Question

The value of $$k$$ such that $$\displaystyle \dfrac{{x}-4}{1}=\dfrac{{y}-2}{1}=\dfrac{{z}-{k}}{2}$$ lies in the plane $$2x-4y+{z}=7$$ is
A
$$7$$
B
$$-7$$
C
no real value
D
$$4$$

Answer

**step1** Understanding the problem

The problem asks us to find the specific value of $$k$$ such that the entire line, given by its symmetric equation, lies within the specified plane. For a line to lie in a plane, two conditions must be met:
1. The direction of the line must be parallel to the plane (meaning its direction vector is perpendicular to the plane's normal vector).
2. At least one point on the line must also lie on the plane. If the first condition is met, and one point is on the plane, then the entire line is in the plane.

**step2** Identifying a point on the line

The equation of the line is given in symmetric form: $$\displaystyle \dfrac{{x}-4}{1}=\dfrac{{y}-2}{1}=\dfrac{{z}-{k}}{2}$$.
From this form, we can directly identify a specific point on the line by setting the numerators to zero.
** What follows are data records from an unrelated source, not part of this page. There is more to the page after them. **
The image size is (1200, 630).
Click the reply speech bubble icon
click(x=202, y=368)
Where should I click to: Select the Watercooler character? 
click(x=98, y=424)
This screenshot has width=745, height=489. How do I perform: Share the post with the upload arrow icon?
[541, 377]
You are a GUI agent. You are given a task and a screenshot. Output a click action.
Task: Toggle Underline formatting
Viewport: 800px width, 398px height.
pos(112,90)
This gives us the coordinates of a known point on the line:
For the x-coordinate: $$x-4 = 0 \implies x = 4$$
For the y-coordinate: $$y-2 = 0 \implies y = 2$$
For the z-coordinate: $$z-k = 0 \implies z = k$$
So, a point on the line is $$(4, 2, k)$$.
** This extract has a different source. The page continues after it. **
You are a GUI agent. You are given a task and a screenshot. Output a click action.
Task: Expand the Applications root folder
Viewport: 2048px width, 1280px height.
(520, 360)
**step3** Identifying the direction vector of the line and the normal vector of the plane

The direction vector of the line is found from the denominators of the symmetric equation: $$\vec{d} = \langle 1, 1, 2 \rangle$$.
The equation of the plane is $$2x-4y+z=7$$. The normal vector to the plane is given by the coefficients of $$x$$, $$y$$, and $$z$$: $$\vec{n} = \langle 2, -4, 1 \rangle$$.

**step4** Checking if the line is parallel to the plane

For the line to lie in the plane, it must first be parallel to the plane. This means the direction vector of the line must be perpendicular to the normal vector of the plane. We check this by calculating their dot product. If the dot product is zero, they are perpendicular.
$$\vec{d} \cdot \vec{n} = (1)(2) + (1)(-4) + (2)(1)$$
$$ = 2 - 4 + 2$$
$$ = 0$$
Since the dot product is $$0$$, the direction vector of the line is indeed perpendicular to the normal vector of the plane. This confirms that the line is parallel to the plane.

**step5** Ensuring the point on the line lies on the plane

Since the line is parallel to the plane (from Step 4), for the entire line to lie *in* the plane, the point $$(4, 2, k)$$ (identified in Step 2) must satisfy the equation of the plane, $$2x-4y+z=7$$.
Substitute the coordinates of the point into the plane's equation:
$$2(4) - 4(2) + k = 7$$

**step6** Solving for k

Now, we simplify the equation from Step 5 to find the value of $$k$$:
$$8 - 8 + k = 7$$
$$0 + k = 7$$
$$k = 7$$
Thus, the value of $$k$$ that ensures the line lies in the plane is $$7$$.